Brian Fargo (my boss's boss) has been quoted as saying that we have generated 800 pages of design documents, and I'm personally responsible for about 150,000 words of those documents. (That's an excuse, I know. I am writing a novel, but much more slowly than before.)


Sandra asks:
What will you look for in an intern? What are some basic skills the intern must have? What kind of attitude should s/he have if they want to apply at a company? (Given that, ofcourse, the company you work for, accepts interns)

I, personally, do not look for interns. There are more than enough people in my house who require me to teach them everything I know for next to no pay, such that I don't need any more. I don't know if inXile takes interns, but I'm sure you can find out.


The even lovelier Cindy Heine asks:
What's the next gift you're going to give your wife? 

Either something from the States, something from an airport, or a hug. Maybe all three.


Ali Martinez asks:
Are you guys going to make the [Torment] combat system like Planescape/Baldur with the pausable real-time mode?. Because right now there are WAY too many "turn based combat games" like Banner Saga , Blackguards , ShadowRun, Wasteland, Divinity Original Sin ETC. And I really think that many people want that old school RPG complex combat system, so it would be great if you guys go with the real time paused system :) 

Torment's combat will be turn-based, which we've talked about (and there were "many people" on both sides of that decision).

(Also, real-time w/ pause = old school? Am I that old?).


Hiver asks:
How come the Changing God doesnt get that his discarded shells are continuing to live? He seems as a rather smart guy and he makes them himself. - Does every shell survive or just some? How come?

I can't answer too much without spoiling, but he does get it (at some point).


David asks:
Can I play T:ToN without having to learn the massive lore beforehand? Can I as a layman play the game and learn about the world and rules through playing the game rather than having to study beforehand?
I ask because whenever I see an interview or an update, I've got the strong sense I'm missing a vast amount of knowledge.

I backed both Project Eternity and Torment Tides of Numenera, but my attention had been focused mostly on following Project Eternity. I now have this idea that starting T:ToN I might be well out of my depth. I hope not, because so far, I like everything I've read.

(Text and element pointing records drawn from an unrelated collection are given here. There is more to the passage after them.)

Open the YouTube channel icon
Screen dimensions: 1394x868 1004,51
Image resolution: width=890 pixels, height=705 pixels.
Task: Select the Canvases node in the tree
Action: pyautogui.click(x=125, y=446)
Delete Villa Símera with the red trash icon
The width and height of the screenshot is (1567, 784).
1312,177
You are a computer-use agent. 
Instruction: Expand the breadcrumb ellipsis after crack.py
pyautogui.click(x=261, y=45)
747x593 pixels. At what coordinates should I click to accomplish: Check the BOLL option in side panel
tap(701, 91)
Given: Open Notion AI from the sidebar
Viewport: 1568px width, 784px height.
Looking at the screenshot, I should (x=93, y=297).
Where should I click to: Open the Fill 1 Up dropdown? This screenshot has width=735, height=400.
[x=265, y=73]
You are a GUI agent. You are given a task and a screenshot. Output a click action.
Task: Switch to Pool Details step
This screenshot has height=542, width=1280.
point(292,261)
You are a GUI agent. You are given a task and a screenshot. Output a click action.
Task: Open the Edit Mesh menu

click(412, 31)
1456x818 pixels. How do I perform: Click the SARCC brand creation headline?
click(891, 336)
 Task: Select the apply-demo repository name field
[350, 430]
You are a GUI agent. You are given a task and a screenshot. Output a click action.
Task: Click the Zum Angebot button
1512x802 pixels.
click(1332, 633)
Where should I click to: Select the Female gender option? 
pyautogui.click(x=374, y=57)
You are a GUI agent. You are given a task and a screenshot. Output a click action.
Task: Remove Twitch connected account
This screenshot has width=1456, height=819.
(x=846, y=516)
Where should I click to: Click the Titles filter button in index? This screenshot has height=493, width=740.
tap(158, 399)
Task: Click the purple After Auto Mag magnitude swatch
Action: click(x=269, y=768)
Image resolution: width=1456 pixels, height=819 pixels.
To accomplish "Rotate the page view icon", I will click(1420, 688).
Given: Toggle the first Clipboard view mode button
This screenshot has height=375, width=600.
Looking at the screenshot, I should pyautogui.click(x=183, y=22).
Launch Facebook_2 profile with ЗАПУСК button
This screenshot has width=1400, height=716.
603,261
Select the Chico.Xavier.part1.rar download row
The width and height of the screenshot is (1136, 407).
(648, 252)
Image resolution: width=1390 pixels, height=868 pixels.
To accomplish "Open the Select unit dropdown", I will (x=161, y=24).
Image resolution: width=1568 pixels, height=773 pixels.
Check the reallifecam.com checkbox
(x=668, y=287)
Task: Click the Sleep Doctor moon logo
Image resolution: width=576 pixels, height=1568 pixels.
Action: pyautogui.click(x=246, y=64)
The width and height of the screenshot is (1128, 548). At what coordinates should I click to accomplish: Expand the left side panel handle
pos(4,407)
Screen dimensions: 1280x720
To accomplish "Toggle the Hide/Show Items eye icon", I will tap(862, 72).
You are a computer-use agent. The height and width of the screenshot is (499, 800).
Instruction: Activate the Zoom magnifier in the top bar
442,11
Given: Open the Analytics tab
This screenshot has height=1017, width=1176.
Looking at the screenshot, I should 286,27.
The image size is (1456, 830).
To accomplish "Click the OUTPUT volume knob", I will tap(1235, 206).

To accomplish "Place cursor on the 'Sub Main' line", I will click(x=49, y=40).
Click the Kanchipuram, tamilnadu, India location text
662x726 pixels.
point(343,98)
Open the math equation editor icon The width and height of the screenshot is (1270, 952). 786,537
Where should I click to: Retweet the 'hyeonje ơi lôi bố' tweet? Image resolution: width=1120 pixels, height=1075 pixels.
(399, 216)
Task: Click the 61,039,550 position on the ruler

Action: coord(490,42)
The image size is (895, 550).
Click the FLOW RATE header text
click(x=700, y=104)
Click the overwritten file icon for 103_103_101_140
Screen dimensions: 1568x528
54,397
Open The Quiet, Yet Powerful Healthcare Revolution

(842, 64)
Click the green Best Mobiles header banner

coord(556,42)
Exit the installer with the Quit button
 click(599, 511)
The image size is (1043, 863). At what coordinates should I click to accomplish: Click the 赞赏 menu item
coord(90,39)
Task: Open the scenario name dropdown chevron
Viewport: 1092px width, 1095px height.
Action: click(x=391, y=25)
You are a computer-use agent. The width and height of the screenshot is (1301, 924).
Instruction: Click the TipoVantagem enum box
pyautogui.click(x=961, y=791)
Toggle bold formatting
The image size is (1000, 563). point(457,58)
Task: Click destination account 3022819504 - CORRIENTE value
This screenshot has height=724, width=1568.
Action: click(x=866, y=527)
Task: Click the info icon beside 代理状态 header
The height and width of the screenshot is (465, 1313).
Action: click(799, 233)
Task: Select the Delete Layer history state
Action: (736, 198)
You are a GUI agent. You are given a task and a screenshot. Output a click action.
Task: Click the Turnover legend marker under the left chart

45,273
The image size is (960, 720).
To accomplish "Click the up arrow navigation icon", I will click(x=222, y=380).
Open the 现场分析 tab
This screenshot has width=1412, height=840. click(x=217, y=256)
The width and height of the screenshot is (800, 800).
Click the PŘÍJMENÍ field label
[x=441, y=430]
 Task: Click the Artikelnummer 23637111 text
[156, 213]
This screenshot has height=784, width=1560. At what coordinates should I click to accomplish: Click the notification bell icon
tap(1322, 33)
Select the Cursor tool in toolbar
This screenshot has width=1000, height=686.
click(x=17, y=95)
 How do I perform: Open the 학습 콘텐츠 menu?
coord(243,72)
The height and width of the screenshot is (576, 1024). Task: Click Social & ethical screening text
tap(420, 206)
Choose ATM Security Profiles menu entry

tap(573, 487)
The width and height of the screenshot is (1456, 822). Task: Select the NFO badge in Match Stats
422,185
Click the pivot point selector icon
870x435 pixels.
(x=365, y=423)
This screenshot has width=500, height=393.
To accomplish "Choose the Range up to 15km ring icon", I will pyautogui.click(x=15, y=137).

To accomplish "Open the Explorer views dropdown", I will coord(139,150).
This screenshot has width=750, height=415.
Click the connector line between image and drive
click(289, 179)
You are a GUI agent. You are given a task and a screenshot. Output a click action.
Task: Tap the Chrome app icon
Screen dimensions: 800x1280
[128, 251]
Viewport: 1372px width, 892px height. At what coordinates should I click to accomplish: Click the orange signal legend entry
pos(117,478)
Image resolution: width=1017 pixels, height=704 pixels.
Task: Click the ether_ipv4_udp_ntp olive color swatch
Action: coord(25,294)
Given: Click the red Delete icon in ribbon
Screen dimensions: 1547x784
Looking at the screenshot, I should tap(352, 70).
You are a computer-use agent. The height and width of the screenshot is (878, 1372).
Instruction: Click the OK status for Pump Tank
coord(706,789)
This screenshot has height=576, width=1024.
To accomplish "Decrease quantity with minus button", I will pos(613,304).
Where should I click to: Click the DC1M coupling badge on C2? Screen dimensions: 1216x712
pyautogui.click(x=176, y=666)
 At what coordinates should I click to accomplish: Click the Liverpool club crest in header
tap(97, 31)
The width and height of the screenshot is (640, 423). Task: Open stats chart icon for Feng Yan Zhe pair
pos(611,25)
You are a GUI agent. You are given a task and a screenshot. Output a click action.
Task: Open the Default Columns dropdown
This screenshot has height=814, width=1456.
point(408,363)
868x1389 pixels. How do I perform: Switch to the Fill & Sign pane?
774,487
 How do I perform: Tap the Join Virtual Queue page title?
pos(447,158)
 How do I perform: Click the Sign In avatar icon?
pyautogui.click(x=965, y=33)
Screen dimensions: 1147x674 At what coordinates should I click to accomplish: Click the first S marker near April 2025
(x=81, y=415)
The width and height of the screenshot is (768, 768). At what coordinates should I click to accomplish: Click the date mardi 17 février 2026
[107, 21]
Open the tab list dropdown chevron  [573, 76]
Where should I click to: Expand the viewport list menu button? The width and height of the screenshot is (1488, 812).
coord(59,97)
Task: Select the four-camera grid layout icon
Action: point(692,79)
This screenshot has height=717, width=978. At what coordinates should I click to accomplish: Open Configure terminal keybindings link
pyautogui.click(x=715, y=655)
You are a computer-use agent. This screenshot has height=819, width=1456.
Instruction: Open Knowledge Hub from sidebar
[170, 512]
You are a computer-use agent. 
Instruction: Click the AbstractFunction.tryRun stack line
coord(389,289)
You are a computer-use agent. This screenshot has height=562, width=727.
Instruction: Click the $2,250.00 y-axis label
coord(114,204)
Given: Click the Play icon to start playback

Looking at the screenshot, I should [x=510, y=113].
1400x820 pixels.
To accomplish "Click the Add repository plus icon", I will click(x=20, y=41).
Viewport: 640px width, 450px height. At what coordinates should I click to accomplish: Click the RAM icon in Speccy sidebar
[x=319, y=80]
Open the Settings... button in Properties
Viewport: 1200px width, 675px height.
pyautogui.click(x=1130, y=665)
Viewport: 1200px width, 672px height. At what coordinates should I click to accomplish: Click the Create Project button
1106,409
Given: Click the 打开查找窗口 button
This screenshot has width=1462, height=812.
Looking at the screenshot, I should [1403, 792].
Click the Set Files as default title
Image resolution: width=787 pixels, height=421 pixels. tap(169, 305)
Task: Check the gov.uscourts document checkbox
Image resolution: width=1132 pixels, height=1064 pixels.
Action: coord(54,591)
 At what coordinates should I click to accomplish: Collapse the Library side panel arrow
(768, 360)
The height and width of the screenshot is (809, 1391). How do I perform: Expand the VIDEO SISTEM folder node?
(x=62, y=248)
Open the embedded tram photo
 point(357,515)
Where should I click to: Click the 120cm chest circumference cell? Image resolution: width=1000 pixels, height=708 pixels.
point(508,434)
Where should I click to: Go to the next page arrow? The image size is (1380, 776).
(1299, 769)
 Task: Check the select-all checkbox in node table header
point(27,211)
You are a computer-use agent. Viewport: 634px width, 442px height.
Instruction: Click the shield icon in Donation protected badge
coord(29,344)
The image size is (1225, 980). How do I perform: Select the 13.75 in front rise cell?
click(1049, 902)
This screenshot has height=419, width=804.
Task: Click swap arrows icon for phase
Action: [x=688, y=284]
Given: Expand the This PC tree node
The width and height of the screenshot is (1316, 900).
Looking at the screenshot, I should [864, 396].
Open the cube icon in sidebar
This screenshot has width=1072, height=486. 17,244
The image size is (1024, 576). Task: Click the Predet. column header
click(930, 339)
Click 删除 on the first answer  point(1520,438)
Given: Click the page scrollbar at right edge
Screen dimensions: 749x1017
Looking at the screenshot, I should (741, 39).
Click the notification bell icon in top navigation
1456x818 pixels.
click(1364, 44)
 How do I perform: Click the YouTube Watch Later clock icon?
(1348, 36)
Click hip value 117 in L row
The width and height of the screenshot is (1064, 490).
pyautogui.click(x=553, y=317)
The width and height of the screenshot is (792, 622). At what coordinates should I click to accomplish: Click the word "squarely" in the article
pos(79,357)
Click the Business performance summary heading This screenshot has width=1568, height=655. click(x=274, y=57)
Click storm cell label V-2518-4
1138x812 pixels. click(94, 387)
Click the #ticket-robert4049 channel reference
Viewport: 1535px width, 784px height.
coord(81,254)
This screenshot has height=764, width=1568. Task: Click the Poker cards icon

And as a fairly critical person, that's rare.

You will absolutely be able to play Torment without knowing anything beforehand. If you come in having read every post and novella, you'll notice cool things here and there, but we are explicitly assuming the player has no background knowledge coming in.


Hugo Chavez asks:
You're pretty cool. What's your shtick?

Clean living, Jesus, and a barrel of children who won't let my head get big for even a second.